● Task set
1) Using the film review below, decide whether each statement agrees with it, and answer yes or no with the deciding words quoted from the review: (a) Chishu Ryu was 38 while filming; (b) the existing prints are the original Japanese release; (c) the film was voted best film in Kinema Junpo magazine's annual poll.
2) Please turn the paragraph of the film review that begins "Ozu regular Chishu Ryu is memorable" into a short list that keeps its main facts.
3) According to the film review, where was Ozu doing his national service duties in 1943?

● Source extract
Thursday, February 10, 2022

DVD/150: CHICHI ARIKI (There Was A Father) (Yasujiro Ozu, 1942)

Filmed between Ozu's national service duties - in China between 1937-1939 then Singapore in 1943 - and adhering to Japan's 'national policy', CHICHI ARIKI manages to subvert dogma by alluding to the the emotional cost of 'duty done'.

Existing prints are post-war American versions which excised overt WWII references but Ryohei's army medical exams is evidence enough.

Ozu regular Chishu Ryu is memorable as widower Shuhei Horikawa, a teacher raising his son Ryohei alone.  He is a dedicated teacher but is devastated when a pupil drowns on a school trip.  Consumed with guilt, Shuhei quits teaching and moves to Tokyo to find work, leaving unhappy Ryohei to board at school.

Years pass: Shuhei is an office worker and Ryohei is teaching.  Ryohei tells his father he will leave teaching and move to Tokyo to be together again but Shuihei cannot condone Ryohei's dereliction of duty.

But can duty replace happiness...

Shelf or charity shop?  Watching the world from the shelf .  Ozu-san again provides an insight into parents and children, all the more impressive that he had to negotiate the Japanese WWII codes of Self-Sacrifice and Duty. Ozu wrote his first version of CHICHI AKIRI after THE ONLY SON was released and both have a similar theme - separated parents and children attempting to heal feelings of failed hopes - but the nuanced performances of Chishu Ryu (aged only 38 while filming) and Shuji Sano as Ryohei make it particularly memorable.  Ozu and his mother and siblings had been separated from his father during his teens so he knew the feelings involved but whereas Ryohei fulfills Shuhei's sacrifices, Ozu would avoid school to spend his days in cinemas and was later expelled for writing a love letter to a fellow school-boy.  CHICHI AKIRI was voted the 2nd best film in Kinema Junpo magazine's annual poll - number one was Ozu's THE BROTHERS AND SISTERS OF THE TODA FAMILY!

● Record set
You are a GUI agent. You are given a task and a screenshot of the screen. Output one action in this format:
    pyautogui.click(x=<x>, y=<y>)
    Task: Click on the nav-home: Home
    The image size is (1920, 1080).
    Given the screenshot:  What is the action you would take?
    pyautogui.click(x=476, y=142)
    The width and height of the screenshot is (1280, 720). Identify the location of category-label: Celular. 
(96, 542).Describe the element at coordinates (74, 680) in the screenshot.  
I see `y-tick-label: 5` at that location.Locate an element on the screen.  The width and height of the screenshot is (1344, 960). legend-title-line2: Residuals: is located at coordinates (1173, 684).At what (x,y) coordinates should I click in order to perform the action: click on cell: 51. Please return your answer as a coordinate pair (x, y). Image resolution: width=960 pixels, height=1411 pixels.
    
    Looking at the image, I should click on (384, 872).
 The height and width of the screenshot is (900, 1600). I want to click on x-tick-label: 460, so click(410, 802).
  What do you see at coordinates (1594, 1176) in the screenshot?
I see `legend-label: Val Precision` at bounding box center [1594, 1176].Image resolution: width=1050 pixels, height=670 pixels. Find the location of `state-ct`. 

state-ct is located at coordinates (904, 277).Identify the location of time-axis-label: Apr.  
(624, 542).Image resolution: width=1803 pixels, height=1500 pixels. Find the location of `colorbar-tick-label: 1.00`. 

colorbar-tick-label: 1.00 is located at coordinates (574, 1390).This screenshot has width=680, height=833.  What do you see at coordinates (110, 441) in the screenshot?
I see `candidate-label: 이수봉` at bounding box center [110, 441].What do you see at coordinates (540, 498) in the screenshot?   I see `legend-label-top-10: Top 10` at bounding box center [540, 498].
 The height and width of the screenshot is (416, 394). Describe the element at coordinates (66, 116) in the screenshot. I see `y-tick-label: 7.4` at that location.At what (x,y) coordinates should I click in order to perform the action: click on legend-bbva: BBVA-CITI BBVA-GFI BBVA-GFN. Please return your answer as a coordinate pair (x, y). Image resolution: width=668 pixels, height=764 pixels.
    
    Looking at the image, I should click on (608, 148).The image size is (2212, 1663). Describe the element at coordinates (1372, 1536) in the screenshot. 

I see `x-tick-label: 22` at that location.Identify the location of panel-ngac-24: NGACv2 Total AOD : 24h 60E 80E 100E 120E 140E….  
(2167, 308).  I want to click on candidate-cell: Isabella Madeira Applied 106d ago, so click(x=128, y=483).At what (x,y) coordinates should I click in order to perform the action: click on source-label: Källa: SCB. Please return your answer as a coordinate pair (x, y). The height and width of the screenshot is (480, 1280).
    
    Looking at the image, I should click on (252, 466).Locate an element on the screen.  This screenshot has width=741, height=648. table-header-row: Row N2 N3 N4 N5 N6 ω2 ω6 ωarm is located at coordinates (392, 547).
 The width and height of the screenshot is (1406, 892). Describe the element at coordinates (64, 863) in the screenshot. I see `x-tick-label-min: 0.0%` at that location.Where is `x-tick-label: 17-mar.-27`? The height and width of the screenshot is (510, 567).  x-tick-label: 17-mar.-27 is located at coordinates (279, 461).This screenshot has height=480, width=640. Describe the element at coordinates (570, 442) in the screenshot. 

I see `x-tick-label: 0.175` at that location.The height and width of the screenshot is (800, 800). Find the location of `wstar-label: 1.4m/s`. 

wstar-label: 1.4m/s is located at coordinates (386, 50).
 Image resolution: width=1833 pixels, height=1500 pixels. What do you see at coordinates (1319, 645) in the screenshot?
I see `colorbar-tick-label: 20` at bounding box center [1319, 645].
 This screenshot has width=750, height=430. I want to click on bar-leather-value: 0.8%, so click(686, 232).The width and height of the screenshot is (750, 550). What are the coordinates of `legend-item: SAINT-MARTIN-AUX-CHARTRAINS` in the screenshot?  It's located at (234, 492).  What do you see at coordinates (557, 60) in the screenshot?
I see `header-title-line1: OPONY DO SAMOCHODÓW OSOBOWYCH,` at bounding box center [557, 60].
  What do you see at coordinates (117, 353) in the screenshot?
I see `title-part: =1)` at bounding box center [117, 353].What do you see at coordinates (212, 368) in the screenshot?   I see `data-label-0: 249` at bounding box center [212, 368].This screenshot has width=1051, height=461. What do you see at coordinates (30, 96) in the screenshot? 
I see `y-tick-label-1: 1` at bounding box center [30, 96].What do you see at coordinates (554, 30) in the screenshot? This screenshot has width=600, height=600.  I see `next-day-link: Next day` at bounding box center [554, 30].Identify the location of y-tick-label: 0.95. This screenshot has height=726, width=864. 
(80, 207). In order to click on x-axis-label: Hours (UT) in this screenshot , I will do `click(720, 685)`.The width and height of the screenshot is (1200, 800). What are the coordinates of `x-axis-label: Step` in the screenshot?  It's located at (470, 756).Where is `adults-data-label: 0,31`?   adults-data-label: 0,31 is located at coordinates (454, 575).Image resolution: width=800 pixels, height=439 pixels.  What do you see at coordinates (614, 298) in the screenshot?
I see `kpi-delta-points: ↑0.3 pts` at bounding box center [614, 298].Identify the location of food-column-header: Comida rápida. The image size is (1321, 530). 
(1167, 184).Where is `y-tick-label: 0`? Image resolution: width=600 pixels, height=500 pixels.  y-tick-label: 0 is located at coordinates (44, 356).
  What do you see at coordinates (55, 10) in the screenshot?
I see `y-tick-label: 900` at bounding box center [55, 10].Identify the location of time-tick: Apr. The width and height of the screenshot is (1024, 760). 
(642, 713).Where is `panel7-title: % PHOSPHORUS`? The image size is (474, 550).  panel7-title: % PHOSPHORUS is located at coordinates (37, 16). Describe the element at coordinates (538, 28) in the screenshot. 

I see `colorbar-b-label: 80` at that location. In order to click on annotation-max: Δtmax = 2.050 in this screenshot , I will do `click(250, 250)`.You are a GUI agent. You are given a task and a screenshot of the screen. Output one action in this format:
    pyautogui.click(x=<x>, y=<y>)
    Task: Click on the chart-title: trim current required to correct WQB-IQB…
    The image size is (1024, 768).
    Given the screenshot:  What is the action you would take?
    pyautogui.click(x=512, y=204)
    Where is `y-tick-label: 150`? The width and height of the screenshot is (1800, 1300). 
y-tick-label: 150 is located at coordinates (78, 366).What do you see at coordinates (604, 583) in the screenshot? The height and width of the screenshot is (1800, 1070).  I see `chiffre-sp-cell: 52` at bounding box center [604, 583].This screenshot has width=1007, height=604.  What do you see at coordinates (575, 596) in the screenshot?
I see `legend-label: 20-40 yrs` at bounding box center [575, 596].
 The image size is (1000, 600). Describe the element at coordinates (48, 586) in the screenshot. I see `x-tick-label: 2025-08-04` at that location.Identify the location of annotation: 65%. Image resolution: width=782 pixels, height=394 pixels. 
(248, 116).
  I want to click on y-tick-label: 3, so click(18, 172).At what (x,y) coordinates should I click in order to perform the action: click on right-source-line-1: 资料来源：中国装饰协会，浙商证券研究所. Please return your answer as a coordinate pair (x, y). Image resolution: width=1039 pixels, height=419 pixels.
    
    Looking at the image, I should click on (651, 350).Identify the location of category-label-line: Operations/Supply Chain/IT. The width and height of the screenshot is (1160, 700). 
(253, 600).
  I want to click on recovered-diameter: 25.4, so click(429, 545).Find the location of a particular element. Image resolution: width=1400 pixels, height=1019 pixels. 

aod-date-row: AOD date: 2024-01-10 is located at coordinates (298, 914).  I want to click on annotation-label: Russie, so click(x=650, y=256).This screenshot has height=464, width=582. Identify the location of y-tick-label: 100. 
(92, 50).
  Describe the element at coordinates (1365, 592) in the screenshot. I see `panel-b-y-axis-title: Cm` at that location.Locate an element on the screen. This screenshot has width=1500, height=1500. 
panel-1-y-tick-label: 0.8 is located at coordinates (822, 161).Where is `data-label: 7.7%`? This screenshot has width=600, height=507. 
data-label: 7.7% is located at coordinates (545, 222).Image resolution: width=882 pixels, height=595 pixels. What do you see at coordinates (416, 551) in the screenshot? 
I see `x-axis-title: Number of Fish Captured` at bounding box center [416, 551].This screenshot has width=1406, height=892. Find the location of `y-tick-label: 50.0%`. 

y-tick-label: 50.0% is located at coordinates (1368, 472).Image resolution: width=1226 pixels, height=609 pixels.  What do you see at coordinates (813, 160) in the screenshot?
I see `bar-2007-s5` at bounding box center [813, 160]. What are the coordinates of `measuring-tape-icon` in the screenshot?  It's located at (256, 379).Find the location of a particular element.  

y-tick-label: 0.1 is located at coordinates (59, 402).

● Expected responses
1)
(a) Yes: "Chishu Ryu (aged only 38 while filming)".
(b) No: "Existing prints are post-war American versions which excised overt WWII references".
(c) No: "was voted the 2nd best film in Kinema Junpo magazine's annual poll".

2)
- Chishu Ryu plays widower Shuhei Horikawa, a teacher raising his son Ryohei alone.
- Shuhei is a dedicated teacher but is devastated when a pupil drowns on a school trip.
- Consumed with guilt, he quits teaching and moves to Tokyo to find work.
- Ryohei, unhappy, is left to board at school.

3) Singapore.